Week 10 – Final Post – Detroit Community-Engaged Research Program

Week 10 – Final Post

Just as everyone who has ever been part of anything they enjoyed, I am shocked how quickly this program passed by. It seems unbelievable to me that only ten weeks ago I was moving in to a room with five strangers who seemed more interested in Netflix than talking to one another. Now I can call the gentlemen of room 202 some of my finest friends. It is really paradoxical how it feels like so much has happened in what also feels like such a short time period.

My letter from week one was definitely a challenge to myself to make the most of my opportunities, to step out of my comfort zone, and to learn as much as possible. To some extent I think I succeeded. I think the biggest part of this for me was setting up informational interviews with leaders from many different sectors to talk about a pretty charged term…gentrification (so charged, in fact, that I learned that it was much easier to get meetings with development/economic leaders when I didn’t use the word in my interview ask, i.e. “I’d love to talk to you about economic development in the city, and how it can benefit current residents”). Everyone seemed to have a different perspective. A lot of people challenged my experiences, why I was asking these questions, and how I came to be the person I am. There were certainly some uncomfortable moments and some challenging moments. I learned a lot about myself and how to conduct myself in different situations.

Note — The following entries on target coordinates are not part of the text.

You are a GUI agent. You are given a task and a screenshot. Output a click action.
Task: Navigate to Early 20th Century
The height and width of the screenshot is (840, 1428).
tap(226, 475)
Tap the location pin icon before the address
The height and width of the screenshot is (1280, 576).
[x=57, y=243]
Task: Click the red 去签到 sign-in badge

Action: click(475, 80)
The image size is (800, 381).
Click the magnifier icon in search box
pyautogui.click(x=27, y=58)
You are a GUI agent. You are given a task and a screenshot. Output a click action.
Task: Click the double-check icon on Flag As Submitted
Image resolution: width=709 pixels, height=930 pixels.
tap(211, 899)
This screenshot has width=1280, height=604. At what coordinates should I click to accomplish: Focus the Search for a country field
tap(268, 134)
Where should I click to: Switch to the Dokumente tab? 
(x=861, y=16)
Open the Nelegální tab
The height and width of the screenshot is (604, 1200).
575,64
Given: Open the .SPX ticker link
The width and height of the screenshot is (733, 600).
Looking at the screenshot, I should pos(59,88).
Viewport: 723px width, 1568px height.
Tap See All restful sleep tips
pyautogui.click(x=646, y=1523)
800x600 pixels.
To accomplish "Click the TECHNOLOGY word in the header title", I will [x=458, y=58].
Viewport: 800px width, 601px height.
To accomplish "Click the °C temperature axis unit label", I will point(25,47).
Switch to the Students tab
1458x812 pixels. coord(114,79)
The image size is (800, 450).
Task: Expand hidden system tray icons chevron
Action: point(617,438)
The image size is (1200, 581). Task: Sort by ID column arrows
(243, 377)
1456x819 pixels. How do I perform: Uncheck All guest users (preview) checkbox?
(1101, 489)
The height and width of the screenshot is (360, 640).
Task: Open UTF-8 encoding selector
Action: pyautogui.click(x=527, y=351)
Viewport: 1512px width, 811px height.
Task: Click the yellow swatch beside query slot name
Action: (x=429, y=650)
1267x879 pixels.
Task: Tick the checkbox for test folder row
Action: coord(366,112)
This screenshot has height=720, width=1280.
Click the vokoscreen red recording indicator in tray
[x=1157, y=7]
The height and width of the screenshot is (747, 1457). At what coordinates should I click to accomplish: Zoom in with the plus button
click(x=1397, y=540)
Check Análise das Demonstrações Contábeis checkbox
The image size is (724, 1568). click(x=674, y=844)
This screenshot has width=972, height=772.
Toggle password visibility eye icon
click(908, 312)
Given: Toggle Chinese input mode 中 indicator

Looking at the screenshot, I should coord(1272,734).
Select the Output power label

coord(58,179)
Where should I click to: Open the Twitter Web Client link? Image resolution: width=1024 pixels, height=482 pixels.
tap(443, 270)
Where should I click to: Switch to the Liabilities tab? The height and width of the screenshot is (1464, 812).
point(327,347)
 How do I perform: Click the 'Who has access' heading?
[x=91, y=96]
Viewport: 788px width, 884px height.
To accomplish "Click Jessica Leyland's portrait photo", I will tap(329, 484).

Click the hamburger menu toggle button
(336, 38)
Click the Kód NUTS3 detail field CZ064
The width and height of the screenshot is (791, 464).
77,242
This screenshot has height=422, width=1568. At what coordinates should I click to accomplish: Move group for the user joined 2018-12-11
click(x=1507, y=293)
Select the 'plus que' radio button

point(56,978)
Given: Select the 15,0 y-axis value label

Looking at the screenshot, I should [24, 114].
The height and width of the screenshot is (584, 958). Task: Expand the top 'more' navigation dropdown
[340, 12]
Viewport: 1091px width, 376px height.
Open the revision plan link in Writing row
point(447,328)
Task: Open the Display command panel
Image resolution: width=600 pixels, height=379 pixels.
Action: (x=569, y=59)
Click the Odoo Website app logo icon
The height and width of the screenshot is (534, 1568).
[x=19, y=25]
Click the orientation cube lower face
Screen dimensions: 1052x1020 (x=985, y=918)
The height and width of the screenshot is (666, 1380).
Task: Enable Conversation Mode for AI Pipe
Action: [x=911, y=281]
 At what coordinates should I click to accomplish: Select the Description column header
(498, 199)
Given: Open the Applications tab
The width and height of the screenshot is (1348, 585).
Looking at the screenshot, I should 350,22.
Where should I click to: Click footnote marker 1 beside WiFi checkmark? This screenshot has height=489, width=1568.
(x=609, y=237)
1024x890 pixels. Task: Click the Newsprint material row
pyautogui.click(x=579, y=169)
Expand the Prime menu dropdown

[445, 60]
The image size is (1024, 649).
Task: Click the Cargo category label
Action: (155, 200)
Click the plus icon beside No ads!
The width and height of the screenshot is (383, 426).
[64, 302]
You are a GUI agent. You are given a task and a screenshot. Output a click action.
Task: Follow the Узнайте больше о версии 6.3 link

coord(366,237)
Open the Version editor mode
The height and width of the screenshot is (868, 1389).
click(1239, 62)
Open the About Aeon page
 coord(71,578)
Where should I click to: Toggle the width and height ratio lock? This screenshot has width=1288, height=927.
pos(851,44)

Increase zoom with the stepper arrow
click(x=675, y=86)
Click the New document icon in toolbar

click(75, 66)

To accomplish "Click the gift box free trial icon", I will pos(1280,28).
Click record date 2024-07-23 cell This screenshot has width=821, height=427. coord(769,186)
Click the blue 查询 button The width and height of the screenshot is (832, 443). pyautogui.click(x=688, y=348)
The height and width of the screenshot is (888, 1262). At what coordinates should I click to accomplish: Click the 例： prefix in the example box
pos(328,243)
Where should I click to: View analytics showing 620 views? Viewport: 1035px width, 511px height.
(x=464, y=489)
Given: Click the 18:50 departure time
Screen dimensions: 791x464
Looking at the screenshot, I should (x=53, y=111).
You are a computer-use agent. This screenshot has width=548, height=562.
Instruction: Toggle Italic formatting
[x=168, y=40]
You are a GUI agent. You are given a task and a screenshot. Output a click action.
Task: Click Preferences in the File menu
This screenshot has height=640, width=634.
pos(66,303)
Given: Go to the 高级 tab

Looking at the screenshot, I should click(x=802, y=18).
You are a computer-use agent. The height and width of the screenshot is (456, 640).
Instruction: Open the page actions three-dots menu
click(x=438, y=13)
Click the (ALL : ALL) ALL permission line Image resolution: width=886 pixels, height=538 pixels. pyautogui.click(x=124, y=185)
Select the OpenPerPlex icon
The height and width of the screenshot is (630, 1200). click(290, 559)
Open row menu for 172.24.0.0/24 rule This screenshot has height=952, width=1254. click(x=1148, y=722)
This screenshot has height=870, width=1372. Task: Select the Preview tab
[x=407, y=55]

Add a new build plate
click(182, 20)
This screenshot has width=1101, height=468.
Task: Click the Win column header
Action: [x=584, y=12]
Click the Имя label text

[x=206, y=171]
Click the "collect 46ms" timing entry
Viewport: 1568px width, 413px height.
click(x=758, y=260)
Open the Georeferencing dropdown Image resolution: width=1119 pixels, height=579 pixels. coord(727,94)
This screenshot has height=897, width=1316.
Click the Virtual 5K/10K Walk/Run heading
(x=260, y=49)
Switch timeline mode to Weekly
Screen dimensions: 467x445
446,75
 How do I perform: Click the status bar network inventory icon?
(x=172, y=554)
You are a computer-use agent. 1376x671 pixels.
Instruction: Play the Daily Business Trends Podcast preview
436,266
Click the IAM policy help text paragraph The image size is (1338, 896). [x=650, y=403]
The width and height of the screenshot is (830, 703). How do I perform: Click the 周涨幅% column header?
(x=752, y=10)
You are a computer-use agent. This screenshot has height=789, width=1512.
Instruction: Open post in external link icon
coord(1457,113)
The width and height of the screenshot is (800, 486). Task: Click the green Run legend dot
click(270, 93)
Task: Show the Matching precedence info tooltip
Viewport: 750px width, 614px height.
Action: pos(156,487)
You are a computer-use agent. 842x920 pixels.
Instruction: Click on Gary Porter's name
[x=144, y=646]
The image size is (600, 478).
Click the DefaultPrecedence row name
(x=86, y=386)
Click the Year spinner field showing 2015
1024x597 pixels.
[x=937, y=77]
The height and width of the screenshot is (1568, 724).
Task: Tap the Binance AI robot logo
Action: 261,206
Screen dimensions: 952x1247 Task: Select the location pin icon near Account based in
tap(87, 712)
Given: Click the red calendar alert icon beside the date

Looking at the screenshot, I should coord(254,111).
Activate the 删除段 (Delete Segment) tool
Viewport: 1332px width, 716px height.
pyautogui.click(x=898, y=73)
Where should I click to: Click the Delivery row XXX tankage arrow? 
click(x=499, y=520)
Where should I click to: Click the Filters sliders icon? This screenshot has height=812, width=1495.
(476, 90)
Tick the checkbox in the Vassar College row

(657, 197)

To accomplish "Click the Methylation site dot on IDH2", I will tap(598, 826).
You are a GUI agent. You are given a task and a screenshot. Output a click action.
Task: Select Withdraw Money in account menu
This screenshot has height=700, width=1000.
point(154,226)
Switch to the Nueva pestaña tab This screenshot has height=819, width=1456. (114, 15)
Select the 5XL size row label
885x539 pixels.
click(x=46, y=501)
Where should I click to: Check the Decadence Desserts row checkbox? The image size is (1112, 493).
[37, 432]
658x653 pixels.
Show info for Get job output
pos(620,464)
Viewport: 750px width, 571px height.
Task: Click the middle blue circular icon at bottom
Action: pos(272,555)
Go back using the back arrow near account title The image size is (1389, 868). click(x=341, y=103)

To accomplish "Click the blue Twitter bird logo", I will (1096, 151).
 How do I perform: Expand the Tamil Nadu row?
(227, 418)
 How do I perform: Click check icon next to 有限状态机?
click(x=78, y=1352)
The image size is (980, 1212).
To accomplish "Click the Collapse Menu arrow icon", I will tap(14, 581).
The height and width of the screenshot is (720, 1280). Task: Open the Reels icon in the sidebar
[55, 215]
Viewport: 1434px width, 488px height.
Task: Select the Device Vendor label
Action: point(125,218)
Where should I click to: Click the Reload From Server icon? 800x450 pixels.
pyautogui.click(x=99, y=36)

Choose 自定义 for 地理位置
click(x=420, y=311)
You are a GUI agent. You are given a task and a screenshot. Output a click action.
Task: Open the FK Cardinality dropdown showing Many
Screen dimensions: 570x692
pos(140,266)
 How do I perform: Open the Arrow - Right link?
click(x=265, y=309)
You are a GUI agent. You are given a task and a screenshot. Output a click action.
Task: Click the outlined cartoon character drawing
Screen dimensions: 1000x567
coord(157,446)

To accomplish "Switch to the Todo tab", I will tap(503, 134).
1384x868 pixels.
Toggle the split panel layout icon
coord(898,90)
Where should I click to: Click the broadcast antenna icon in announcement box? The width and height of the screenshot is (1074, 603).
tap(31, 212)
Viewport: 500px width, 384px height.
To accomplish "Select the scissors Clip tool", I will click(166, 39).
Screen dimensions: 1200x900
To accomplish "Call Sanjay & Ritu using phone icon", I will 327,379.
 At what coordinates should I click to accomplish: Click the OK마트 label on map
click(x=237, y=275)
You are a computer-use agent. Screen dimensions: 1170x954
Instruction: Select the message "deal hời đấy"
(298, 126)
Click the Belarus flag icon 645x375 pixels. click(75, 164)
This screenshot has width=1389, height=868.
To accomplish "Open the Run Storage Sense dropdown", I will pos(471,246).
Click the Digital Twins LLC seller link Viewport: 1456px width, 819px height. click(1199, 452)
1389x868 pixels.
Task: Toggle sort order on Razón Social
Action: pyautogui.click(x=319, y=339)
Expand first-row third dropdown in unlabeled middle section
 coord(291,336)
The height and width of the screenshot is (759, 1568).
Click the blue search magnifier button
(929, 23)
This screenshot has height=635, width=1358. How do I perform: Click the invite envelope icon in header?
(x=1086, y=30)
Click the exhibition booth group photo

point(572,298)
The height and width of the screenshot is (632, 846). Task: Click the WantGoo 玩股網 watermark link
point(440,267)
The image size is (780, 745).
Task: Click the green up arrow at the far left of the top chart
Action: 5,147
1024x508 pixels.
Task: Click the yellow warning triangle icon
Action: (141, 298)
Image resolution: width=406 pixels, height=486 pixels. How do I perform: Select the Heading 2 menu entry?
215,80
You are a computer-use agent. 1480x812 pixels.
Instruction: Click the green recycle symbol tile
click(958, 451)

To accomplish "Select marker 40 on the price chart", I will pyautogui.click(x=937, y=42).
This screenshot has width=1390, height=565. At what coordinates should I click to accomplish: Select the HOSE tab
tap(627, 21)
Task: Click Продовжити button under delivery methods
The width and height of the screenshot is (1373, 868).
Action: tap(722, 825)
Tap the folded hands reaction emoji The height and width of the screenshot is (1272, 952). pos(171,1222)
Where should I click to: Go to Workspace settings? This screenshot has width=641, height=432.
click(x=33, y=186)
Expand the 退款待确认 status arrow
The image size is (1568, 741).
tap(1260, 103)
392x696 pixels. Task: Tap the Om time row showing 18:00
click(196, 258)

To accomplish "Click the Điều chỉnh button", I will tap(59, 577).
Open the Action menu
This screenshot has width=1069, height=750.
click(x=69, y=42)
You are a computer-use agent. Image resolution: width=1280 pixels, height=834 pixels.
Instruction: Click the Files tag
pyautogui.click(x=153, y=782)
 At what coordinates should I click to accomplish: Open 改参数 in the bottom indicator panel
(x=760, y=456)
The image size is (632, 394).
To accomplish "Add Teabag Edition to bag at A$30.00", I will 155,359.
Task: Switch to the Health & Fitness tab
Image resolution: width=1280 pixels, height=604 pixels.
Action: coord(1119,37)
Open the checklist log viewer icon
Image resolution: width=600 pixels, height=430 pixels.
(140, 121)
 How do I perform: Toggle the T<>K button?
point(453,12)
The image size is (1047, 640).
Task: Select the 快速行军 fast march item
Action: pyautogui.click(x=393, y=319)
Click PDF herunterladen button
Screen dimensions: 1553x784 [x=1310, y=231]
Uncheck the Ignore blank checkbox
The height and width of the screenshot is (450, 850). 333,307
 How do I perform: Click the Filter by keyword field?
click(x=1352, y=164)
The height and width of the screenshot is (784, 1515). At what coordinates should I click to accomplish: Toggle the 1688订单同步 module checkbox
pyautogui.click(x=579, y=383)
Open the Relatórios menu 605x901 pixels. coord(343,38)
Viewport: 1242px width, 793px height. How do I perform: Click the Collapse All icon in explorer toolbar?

I also just learned a lot about Detroit. I realize that because I didn’t grow up here and only lived in midtown for a few months, I definitely don’t have any where near the same level of understanding of the city and its people that many, many others do. But through my conversations, research, and our seminars I feel like I personally gained a deeper understanding of the city’s history and current challenges. Last summer I worked in New York City and I was the only student in my program from Michigan (and the whole Midwest, really). When the water shut-offs or other stories would come out about Detroit, people would ask me my thoughts or opinions. While I tried to provide intelligent insights, I really probably floundered around like an idiot with pretty much the same level of understanding of the city as everyone else on the east coast. I’d like to think that now I’d be able to actually provide some level of coherent thoughts…or at least be honest enough with myself and my friends to say that as an individual who grew up in the suburbs of a very divided metropolitan region, I don’t understand.

I’m grateful for the opportunity to participate in this program. I’ve learned a lot, made a lot of connections, seen a lot of new things, and had a lot of fun. I’ve also made a lot of new friends – the opportunity to meet, hangout with, and learn from each and every person in this program has been a privilege. If one of you by chance actually reads this, please know that I think you’re a pretty awesome, unique, and thoughtful person and that I’ve appreciated any time we’ve spent together.